Ferramosca A, Conte A, Burri L, Berge K, De Nuccio F, Giudetti AM, Zara V - PLoS ONE (2012)

Bottom Line: This effect was accompanied by a parallel reduction of the plasma levels of triglycerides and glucose and by the prevention of a plasma insulin increase.The investigation of the molecular mechanisms of KO action in high-fat fed animals revealed a strong decrease in the activities of the mitochondrial citrate carrier and of the cytosolic acetyl-CoA carboxylase and fatty acid synthetase, which are both involved in hepatic de novo lipogenesis.Lastly, the KO supplementation prevented an increase in body weight, as well as oxidative damage of lipids and proteins, which is often found in high-fat fed animals.

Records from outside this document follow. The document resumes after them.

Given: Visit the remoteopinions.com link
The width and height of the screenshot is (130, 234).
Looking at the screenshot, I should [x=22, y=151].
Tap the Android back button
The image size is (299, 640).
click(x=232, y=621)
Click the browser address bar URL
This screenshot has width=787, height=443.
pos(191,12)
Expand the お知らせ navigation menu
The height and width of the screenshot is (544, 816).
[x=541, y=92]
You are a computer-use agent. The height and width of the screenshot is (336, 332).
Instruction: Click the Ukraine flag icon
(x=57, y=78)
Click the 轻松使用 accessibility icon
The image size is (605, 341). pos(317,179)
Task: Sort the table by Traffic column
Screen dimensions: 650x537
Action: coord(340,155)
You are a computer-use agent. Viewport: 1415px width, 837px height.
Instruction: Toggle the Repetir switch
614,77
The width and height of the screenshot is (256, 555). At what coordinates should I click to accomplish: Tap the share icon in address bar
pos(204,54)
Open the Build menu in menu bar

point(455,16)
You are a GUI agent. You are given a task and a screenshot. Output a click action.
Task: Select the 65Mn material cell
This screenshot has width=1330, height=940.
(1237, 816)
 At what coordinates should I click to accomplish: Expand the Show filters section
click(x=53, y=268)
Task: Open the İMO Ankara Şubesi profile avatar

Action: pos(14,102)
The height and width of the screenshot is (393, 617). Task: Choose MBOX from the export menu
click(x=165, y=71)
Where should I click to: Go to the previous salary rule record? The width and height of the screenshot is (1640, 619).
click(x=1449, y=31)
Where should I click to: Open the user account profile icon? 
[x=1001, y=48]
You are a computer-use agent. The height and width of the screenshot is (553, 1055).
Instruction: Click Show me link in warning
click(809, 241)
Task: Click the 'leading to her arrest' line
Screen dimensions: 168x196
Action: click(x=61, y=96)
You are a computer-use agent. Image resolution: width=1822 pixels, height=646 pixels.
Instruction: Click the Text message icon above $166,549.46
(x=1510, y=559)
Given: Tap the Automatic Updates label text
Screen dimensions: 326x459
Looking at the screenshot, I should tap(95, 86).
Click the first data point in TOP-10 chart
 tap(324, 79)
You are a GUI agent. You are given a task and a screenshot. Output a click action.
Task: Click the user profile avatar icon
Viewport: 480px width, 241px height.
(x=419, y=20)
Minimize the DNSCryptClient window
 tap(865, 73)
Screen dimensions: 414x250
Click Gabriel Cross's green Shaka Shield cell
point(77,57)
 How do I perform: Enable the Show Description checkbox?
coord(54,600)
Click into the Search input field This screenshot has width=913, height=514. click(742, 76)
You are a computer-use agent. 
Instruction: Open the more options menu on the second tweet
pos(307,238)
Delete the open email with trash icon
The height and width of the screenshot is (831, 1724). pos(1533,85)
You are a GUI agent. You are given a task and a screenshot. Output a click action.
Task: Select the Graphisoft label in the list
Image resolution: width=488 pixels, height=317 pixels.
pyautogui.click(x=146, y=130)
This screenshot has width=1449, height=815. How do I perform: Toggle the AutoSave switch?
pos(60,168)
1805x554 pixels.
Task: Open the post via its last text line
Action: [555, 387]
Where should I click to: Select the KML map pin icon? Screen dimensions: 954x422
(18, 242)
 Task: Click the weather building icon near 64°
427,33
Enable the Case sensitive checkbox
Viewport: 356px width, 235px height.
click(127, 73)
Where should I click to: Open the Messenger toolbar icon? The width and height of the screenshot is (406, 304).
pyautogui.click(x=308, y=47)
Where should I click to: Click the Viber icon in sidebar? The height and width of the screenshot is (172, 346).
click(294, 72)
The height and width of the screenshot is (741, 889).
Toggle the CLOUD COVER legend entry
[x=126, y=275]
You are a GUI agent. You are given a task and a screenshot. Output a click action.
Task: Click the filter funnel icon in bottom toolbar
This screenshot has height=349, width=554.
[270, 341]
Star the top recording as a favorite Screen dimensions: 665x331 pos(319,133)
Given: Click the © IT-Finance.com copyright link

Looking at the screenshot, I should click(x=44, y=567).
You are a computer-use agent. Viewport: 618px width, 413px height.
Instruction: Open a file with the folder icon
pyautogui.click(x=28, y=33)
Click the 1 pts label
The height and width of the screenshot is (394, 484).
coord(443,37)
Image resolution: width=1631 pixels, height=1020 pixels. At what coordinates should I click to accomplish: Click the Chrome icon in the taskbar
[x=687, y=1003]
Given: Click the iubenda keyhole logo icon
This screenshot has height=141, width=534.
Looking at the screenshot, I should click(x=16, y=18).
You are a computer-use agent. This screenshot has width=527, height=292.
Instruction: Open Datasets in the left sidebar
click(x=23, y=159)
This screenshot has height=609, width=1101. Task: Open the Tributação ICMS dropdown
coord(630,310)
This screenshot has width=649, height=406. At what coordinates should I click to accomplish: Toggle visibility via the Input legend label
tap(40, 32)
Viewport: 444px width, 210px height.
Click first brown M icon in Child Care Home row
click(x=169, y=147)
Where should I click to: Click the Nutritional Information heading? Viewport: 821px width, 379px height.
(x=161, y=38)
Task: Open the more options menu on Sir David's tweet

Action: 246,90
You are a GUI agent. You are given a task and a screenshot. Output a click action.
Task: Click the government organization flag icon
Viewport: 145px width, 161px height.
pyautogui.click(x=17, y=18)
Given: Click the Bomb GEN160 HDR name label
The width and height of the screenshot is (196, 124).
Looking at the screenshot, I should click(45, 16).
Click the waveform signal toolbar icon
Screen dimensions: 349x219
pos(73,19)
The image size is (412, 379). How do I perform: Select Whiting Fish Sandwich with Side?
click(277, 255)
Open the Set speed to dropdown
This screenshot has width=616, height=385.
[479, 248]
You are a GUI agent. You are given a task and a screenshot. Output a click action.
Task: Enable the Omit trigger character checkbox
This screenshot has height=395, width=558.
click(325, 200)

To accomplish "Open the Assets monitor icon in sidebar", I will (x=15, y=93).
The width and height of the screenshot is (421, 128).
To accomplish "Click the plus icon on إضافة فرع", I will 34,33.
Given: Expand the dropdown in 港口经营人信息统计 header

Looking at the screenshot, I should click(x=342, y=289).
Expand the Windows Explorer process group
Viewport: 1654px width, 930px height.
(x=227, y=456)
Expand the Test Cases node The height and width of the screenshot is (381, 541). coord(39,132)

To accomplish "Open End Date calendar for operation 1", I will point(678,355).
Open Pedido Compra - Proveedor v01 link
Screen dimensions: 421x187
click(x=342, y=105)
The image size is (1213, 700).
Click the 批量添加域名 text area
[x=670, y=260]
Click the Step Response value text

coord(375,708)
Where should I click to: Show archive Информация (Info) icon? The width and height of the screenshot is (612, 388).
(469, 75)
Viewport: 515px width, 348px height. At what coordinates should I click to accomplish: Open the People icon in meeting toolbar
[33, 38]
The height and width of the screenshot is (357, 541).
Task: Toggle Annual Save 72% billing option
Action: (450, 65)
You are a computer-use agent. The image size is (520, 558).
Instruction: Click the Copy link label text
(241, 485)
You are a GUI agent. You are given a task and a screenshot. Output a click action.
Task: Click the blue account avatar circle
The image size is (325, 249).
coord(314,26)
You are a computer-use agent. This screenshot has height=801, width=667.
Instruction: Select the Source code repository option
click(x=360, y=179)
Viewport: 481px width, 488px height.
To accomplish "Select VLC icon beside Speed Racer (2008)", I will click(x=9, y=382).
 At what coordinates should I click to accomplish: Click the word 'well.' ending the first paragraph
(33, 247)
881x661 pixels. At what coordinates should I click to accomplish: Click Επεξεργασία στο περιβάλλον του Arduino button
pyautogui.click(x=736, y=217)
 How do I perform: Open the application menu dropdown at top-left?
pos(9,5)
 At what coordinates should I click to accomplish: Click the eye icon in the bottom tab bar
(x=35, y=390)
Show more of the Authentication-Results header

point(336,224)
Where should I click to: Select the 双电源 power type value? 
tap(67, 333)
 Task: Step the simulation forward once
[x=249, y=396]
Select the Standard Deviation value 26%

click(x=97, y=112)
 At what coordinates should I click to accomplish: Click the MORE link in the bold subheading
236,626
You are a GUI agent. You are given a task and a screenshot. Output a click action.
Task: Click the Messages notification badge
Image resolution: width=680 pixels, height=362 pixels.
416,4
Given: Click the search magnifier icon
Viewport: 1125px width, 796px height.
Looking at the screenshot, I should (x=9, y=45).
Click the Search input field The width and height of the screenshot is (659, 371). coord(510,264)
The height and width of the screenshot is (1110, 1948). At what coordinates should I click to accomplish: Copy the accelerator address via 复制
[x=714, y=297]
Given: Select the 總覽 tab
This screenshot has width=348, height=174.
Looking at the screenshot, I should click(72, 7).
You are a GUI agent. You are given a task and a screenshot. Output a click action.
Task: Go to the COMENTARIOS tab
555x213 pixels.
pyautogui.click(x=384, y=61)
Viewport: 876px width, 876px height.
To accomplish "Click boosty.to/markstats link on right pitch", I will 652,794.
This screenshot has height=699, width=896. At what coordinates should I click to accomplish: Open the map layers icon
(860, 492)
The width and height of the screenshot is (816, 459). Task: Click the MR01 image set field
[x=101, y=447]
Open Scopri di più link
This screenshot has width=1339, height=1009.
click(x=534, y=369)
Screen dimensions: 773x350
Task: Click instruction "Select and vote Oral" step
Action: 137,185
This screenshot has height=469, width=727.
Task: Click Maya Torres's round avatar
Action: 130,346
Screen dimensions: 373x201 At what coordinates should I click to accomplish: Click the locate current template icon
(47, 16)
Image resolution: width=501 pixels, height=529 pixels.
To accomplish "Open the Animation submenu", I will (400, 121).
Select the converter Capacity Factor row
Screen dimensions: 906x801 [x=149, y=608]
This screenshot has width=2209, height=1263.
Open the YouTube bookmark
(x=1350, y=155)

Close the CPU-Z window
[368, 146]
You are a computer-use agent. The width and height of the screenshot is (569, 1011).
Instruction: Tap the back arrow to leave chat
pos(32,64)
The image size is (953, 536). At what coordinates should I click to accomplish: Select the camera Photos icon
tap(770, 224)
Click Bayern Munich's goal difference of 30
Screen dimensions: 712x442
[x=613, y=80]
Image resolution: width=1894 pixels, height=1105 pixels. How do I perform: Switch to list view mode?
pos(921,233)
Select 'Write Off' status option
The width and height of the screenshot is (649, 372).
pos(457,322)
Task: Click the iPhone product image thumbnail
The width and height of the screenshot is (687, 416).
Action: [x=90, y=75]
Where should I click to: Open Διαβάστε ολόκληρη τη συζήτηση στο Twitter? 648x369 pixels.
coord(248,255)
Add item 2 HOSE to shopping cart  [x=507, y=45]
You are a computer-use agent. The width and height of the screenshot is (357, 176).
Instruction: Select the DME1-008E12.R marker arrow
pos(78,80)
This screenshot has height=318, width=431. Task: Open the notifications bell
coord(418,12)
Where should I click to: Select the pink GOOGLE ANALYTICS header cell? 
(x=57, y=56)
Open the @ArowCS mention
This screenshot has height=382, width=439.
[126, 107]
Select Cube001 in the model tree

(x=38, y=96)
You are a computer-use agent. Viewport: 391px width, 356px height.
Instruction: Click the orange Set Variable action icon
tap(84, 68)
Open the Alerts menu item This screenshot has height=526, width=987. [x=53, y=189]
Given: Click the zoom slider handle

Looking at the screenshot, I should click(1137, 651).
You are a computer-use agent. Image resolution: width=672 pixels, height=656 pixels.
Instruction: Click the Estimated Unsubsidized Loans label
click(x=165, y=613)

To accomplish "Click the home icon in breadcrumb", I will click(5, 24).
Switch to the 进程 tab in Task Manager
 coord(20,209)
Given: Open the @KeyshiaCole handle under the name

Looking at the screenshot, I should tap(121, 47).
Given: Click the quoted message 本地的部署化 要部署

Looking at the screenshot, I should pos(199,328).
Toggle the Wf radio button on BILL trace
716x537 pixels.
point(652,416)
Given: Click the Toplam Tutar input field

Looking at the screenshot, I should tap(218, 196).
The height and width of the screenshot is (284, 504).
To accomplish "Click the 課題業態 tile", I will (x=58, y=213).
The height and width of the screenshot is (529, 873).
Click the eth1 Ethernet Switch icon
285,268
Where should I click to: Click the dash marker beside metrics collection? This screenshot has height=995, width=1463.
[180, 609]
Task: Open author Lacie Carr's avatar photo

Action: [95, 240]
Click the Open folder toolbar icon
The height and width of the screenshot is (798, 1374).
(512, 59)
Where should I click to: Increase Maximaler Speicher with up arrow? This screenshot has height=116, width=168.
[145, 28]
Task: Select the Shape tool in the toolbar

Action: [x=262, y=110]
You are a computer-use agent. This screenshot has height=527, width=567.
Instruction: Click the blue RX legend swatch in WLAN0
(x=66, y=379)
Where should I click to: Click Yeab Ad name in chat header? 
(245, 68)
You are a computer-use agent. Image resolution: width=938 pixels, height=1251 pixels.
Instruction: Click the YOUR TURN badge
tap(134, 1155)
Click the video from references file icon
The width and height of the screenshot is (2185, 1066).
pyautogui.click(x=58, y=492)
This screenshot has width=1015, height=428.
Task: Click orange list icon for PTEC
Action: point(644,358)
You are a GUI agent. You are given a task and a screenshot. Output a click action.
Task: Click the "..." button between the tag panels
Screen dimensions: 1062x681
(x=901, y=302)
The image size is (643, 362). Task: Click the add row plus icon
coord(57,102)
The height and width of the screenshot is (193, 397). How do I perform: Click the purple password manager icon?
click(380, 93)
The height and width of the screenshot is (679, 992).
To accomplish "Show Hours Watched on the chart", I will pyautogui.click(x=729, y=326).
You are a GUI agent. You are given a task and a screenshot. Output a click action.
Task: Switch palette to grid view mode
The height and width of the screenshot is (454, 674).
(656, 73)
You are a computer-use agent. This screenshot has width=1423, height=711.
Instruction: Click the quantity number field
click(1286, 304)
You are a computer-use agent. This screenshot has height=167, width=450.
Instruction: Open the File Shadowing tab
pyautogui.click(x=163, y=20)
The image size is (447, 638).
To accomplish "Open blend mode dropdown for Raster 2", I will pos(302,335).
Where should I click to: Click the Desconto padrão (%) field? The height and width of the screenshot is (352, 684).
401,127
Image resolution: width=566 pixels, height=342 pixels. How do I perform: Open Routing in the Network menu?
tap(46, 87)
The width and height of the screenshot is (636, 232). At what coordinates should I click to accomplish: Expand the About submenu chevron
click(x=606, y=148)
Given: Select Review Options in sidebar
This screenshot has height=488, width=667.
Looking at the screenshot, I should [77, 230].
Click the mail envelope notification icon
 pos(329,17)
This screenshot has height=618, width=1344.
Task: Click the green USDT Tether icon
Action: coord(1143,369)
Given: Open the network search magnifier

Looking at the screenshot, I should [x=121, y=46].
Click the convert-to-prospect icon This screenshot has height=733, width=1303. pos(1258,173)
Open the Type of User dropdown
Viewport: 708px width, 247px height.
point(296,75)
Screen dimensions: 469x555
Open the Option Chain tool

View Article: PubMed Central - PubMed

Affiliation: Department of Biological and Environmental Sciences and Technologies, University of Salento, Lecce, Italy.

ABSTRACT
Krill oil (KO) is a dietary source of n-3 polyunsaturated fatty acids, mainly represented by eicosapentaenoic acid and docosahexaenoic acid bound to phospholipids. The supplementation of a high-fat diet with 2.5% KO efficiently prevented triglyceride and cholesterol accumulation in liver of treated rats. This effect was accompanied by a parallel reduction of the plasma levels of triglycerides and glucose and by the prevention of a plasma insulin increase. The investigation of the molecular mechanisms of KO action in high-fat fed animals revealed a strong decrease in the activities of the mitochondrial citrate carrier and of the cytosolic acetyl-CoA carboxylase and fatty acid synthetase, which are both involved in hepatic de novo lipogenesis. In these animals a significant increase in the activity of carnitine palmitoyl-transferase I and in the levels of carnitine was also observed, suggesting a concomitant stimulation of hepatic fatty acid oxidation. The KO supplemented animals also retained an efficient mitochondrial oxidative phosphorylation, most probably as a consequence of a KO-induced arrest of the uncoupling effects of a high-fat diet. Lastly, the KO supplementation prevented an increase in body weight, as well as oxidative damage of lipids and proteins, which is often found in high-fat fed animals.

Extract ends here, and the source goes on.